- Directed by: Francesca Archibugi
- Starring: Stefania Sandrelli; Marco Messeri; Debora Caprioglio; Alessia Fugardi; Fabio Modesti; Gabriele Bocciarelli; Ángela Molina; Laura Betti;
- Cinematography: Giuseppe Lanci
- Edited by: Roberto Perpignani
- Music by: Battista Lena
- Release date: 22 December 1994;
- Country: Italy
- Language: Italian

= With Closed Eyes =

1994 film by Francesca Archibugi

With Closed Eyes (Con gli occhi chiusi) is a 1994 Italian drama film written and directed by Francesca Archibugi. It is based on the novel with the same name written by Federigo Tozzi.

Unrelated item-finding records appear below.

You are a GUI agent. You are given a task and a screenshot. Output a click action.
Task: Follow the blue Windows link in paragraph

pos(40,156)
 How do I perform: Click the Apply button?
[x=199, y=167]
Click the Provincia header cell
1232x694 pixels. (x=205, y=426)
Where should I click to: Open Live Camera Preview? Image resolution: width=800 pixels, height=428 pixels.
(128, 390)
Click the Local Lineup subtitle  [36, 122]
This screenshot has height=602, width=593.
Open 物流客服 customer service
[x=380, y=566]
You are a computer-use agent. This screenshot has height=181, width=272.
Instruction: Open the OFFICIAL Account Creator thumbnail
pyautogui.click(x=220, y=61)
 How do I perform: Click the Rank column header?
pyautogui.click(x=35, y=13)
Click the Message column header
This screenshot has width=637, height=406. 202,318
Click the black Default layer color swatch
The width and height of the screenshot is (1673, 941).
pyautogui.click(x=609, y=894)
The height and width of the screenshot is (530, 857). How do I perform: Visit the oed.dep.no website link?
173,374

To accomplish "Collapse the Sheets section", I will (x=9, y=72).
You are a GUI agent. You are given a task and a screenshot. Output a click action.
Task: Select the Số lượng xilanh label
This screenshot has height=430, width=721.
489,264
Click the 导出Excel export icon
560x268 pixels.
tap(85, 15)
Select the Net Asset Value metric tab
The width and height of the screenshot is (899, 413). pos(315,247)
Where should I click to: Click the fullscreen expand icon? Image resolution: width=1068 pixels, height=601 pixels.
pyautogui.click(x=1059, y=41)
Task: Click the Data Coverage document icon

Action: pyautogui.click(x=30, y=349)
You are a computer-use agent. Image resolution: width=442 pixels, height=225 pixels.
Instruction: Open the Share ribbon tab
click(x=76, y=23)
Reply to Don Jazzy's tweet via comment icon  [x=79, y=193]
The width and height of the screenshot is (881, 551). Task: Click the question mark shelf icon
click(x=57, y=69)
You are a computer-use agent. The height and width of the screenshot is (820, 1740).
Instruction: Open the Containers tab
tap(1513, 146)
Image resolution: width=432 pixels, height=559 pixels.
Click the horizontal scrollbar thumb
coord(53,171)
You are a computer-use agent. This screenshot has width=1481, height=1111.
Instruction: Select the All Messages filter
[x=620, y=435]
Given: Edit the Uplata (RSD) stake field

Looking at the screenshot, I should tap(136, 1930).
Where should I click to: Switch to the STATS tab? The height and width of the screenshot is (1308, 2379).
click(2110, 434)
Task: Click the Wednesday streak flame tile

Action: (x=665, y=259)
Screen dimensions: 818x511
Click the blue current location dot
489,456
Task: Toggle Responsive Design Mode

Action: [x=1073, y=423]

For his performance Marco Messeri won the Nastro d'Argento for best supporting actor.

== Cast ==
- Debora Caprioglio: Ghisola, adult
- Marco Messeri: Domenico
- Stefania Sandrelli: Anna
- Alessia Fugardi: Ghisola, young age
- Gabriele Bocciarelli: Pietro, young age
- Ángela Molina: Rebecca
- Fabio Modesti: Pietro, adult
- Sergio Castellitto: Alberto
- Margarita Lozano: Masa
- Laura Betti: Beatrice
- Nada: singer
==Reception==
Despite its Christmas release, the film failed to find an audience.